ZHANG Zihao1(),ZHANG Xiaorui2,*(),SUN Wei3,ZHOU Shiyu1   

  1. 1 School of Software, Nanjing University of Information Science and Technology, Nanjing, Jiangsu 210044, China
    2 College of Computer and information Engineering, Nanjing Tech University, Nanjing, Jiangsu 211816, China
    3 School of Automation, Nanjing University of Information Science and Technology, Nanjing, Jiangsu 210044, China
  • Received:2026-02-24 Online:2026-08-20 Published:2026-08-21

Abstract:

[Objective] To address the high computational overhead in existing video-based depression assessment methods, this study proposes a Multi-scale Temporal Difference Network (MTDN) designed to balance prediction accuracy and computational efficiency. [Methods] The framework integrates three novel components: The Key Frame Sampling Block computes temporal differences between adjacent frames to quantify inter-frame variations, while a threshold-based binarization strategy identifies expression-change intervals and selects salient frames to reduce redundancy.
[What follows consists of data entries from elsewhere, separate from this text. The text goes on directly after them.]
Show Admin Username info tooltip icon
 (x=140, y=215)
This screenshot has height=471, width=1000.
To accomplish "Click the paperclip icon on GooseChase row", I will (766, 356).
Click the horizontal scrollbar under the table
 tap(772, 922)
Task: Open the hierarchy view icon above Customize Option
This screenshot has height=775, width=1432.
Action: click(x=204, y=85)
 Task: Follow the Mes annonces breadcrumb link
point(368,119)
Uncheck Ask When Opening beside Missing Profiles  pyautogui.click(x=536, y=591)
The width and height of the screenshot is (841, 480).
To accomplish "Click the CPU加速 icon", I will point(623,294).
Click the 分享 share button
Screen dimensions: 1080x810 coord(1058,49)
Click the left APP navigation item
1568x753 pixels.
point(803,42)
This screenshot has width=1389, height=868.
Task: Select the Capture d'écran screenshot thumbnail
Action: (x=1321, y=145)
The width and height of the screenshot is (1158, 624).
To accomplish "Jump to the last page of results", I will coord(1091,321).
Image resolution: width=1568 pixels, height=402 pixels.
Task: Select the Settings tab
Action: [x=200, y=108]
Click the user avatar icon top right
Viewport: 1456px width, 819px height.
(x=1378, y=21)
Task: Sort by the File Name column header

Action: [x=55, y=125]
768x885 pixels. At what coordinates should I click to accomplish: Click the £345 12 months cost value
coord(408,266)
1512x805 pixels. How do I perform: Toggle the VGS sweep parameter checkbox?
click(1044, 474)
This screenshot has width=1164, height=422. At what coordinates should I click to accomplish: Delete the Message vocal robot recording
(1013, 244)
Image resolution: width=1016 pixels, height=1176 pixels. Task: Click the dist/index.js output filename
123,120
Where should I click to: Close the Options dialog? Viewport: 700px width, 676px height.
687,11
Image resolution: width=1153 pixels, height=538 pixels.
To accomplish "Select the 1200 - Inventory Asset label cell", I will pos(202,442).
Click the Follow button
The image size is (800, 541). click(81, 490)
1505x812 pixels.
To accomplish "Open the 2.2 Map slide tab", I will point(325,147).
The Temporal Difference Block, composed of long-term and short-term Dynamic Modeling Submodules, employs bidirectional differencing combined with multi-scale feature alignment to capture dynamics from micro-expressions to sustained emotional shifts. Additionally, the Spatial-Temporal Fusion Block constructs mixed sequences and applies Pseudo-3D convolution to align spatial and temporal feature maps, integrating spatiotemporal information critical for detecting depression cues. [Results] Experiments on two datasets demonstrate that MTDN achieves state-of-the-art efficiency with only 1.03M parameters and 1.97 GFLOPs. It also achieves highly competitive performance compared with advanced depression assessment methods in terms of MAE and RMSE. [Conclusions] This study establishes a new trade-off frontier for depression assessment, enabling deployment on resource-constrained devices without sacrificing diagnostic accuracy. This approach provides actionable insights for developing lightweight clinical decision support systems.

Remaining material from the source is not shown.